Im Gedenkjahr an den Anschluss Österreichs 1938 werden biografische Porträts 20 österreichischer Historikerinnen und Historiker vorgestellt. Unter ihnen befinden sich international bekannte Namen, aber auch weniger renommierte Personen. Die wissenschaftsgeschichtlich Porträtierten erlebten in den Jahren 1900 - 1945 die oder zumindest eine wesentliche Zeitspanne ihres beruflichen Wirkens, das an Universitäten, Bibliotheken und Archiven in Österreich, Deutschland, der Tschechoslowakei und schließlich im Großdeutschen Reich stattfand. Der Zeitrahmen umfasst das Wirken dreier Historikergenerationen und korrespondiert mit einer auch international beachteten Hochphase der österreichischen Geschichtswissenschaft.
Rezensionsnotiz zu
Süddeutsche Zeitung, 13.11.2009
Zumindest bei einem der hier porträtierten neunzehn österreichischen Historiker kann sich Christian Jostmann eine eindeutige Einordnung nicht vorstellen.
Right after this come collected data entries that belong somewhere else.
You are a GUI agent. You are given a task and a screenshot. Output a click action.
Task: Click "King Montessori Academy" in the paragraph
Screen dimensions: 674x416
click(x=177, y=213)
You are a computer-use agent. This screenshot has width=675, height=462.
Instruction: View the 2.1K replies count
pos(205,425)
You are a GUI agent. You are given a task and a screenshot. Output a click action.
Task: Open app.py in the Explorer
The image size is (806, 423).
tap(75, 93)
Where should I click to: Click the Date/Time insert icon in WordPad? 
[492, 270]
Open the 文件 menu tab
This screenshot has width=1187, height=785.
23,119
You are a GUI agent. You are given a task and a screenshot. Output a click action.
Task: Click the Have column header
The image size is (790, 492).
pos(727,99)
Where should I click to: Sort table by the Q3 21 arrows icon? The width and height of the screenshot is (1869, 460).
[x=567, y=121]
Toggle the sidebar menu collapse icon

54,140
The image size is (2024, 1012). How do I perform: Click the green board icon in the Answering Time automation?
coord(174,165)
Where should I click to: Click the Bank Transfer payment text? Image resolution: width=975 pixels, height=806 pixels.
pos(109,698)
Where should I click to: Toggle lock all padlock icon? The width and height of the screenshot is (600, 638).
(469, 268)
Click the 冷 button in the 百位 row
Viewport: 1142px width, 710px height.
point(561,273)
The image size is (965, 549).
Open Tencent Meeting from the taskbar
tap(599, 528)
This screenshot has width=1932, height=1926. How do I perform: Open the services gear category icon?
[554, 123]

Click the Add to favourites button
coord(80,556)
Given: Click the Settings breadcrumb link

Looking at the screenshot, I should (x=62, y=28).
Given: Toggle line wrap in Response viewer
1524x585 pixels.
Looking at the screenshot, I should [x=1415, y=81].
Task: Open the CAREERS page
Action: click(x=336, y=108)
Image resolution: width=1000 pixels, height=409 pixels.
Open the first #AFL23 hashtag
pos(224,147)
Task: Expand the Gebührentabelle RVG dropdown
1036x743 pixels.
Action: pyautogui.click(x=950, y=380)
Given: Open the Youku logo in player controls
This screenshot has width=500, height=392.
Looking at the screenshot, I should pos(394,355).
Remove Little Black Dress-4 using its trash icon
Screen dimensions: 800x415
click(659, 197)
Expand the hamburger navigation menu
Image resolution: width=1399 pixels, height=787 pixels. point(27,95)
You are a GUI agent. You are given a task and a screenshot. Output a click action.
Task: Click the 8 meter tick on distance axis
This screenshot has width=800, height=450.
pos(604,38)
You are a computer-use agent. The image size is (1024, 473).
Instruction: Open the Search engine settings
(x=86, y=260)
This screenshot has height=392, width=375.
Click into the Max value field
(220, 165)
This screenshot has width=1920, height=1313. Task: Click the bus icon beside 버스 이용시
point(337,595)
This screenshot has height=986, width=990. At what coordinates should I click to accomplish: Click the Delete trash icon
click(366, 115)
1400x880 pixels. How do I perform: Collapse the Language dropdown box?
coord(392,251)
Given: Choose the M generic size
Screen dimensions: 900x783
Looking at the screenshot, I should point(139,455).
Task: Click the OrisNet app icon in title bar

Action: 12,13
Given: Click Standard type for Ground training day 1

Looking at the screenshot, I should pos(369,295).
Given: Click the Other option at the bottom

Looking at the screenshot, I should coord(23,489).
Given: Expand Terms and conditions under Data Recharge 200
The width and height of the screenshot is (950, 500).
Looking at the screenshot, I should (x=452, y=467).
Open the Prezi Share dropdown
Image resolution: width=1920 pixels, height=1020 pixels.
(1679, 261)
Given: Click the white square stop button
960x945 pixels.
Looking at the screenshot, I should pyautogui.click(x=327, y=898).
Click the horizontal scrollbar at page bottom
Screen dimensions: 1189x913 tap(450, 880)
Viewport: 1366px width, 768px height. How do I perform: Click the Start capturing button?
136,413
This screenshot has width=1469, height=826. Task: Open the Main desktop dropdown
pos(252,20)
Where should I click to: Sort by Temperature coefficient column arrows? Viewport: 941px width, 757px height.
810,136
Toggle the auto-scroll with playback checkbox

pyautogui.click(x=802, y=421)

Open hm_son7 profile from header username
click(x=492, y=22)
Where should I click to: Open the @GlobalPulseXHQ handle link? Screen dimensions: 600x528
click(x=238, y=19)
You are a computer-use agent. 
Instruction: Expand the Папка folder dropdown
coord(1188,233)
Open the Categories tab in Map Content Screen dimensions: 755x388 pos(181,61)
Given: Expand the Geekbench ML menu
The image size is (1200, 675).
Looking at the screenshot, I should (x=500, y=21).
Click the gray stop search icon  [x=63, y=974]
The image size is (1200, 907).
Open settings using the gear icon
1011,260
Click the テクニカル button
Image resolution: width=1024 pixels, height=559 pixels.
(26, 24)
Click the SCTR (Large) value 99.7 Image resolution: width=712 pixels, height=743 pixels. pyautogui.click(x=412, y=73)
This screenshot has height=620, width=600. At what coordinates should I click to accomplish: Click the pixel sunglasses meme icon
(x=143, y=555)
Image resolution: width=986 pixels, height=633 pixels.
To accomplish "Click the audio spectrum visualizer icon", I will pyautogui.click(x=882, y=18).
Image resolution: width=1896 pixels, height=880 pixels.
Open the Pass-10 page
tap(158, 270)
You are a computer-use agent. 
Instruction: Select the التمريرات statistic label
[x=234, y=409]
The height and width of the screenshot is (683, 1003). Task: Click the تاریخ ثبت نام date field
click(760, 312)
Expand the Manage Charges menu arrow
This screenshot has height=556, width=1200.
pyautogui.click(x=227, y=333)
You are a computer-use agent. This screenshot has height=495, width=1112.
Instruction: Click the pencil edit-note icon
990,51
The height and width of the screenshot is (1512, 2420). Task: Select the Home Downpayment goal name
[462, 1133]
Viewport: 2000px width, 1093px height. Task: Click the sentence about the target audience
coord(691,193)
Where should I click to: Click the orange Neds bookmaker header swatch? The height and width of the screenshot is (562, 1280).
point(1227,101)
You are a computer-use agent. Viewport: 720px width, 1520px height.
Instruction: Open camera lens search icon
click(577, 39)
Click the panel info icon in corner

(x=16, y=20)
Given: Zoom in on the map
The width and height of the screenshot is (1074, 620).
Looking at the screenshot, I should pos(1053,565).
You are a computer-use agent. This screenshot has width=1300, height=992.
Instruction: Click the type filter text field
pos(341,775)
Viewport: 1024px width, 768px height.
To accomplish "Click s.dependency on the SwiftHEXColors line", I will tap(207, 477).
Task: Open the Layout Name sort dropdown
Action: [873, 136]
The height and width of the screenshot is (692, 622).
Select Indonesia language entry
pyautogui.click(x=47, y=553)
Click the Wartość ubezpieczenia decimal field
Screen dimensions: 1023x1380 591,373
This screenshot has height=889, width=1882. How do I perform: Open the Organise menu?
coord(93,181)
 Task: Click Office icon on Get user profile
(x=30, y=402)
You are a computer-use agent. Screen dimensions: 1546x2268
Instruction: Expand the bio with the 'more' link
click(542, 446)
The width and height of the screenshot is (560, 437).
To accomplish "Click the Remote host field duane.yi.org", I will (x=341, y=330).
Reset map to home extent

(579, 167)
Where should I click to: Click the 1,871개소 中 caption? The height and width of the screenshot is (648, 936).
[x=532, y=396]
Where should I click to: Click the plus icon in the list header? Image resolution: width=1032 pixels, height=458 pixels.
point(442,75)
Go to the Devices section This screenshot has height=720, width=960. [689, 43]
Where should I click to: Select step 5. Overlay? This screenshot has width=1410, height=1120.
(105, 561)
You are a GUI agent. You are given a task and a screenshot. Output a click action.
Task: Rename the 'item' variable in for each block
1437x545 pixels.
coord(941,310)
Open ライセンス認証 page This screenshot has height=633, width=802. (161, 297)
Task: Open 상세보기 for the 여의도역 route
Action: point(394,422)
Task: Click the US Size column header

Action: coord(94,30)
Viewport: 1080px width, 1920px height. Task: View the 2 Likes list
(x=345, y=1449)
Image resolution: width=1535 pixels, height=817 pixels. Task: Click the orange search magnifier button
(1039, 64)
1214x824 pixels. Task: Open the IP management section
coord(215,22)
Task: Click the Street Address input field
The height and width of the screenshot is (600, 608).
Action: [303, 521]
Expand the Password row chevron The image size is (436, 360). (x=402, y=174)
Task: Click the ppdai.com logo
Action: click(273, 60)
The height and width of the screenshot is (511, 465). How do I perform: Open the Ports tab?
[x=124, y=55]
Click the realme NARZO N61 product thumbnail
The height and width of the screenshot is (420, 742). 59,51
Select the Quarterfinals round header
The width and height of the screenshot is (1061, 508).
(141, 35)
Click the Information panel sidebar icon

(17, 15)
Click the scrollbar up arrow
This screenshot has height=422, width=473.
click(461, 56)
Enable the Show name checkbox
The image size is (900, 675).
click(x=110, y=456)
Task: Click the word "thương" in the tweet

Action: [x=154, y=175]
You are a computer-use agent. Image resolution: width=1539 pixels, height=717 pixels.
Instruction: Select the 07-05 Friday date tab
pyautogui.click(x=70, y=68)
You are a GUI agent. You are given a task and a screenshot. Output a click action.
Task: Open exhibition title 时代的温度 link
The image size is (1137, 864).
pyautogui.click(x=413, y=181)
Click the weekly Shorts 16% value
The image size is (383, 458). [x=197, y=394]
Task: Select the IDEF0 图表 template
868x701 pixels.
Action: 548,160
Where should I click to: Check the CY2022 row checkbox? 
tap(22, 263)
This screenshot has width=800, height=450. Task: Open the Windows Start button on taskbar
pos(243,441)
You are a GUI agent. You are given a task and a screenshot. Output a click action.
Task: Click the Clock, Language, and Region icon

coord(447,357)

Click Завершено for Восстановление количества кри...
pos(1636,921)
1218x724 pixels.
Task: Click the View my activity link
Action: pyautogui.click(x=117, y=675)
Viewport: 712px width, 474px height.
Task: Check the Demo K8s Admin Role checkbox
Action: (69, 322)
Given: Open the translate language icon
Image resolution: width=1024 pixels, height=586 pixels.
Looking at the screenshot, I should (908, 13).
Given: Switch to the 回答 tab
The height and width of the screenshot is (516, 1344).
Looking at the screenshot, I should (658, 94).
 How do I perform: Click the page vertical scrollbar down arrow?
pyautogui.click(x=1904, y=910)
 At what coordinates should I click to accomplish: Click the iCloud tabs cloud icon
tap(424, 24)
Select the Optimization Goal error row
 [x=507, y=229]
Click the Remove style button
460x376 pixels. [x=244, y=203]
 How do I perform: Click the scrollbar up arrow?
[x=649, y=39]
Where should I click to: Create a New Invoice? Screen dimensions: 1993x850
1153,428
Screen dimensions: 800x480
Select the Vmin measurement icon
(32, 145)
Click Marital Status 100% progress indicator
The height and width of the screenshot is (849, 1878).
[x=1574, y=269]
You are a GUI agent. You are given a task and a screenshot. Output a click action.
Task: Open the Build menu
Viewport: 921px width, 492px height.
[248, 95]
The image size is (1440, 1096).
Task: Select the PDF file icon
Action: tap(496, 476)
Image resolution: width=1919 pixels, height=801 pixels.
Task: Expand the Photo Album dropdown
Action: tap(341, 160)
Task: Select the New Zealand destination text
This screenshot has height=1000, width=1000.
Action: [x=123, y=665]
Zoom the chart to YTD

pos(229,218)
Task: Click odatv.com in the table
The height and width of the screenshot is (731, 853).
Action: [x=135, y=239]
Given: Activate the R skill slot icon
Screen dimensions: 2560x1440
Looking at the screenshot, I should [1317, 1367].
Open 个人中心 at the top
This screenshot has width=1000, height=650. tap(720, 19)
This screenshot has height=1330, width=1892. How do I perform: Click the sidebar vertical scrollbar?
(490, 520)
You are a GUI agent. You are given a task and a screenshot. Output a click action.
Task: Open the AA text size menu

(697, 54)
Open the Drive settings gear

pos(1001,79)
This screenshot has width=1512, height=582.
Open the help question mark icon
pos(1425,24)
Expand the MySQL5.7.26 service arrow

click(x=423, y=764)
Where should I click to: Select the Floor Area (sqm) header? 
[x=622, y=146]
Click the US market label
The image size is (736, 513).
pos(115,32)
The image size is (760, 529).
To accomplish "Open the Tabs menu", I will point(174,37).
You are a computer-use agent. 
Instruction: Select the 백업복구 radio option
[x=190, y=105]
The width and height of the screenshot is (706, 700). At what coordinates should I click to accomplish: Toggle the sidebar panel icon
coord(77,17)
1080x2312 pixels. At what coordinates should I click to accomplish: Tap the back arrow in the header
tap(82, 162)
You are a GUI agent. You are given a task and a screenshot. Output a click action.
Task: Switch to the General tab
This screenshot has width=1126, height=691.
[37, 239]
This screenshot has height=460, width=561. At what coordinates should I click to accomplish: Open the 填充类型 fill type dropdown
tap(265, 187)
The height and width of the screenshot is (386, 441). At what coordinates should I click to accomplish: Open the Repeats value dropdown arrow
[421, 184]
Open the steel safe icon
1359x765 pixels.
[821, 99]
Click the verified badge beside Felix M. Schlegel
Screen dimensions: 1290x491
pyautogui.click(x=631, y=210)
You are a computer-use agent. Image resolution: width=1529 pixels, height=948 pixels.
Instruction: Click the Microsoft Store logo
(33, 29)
Eduard Winters Lebensgeschichte vom österreichischen Priester zum DDR-Akademiker aber erscheint Jostmann wie auch dem Herausgeber Karel Hruza als paradigmatisch für das an Brüchen reiche 20. Jahrhundert. Dass die im Band enthaltenen Aufsätze zu Alfons Dopsch, Theodor Mayer u. a. in dieser Hinsicht ebenfalls aufschlussreich sind, legt Jostmann nahe. Einen Einblick in die Vernetzungen der "großdeutschen" akademischen Szene bis 1945, meint er, gewähren sie sicher.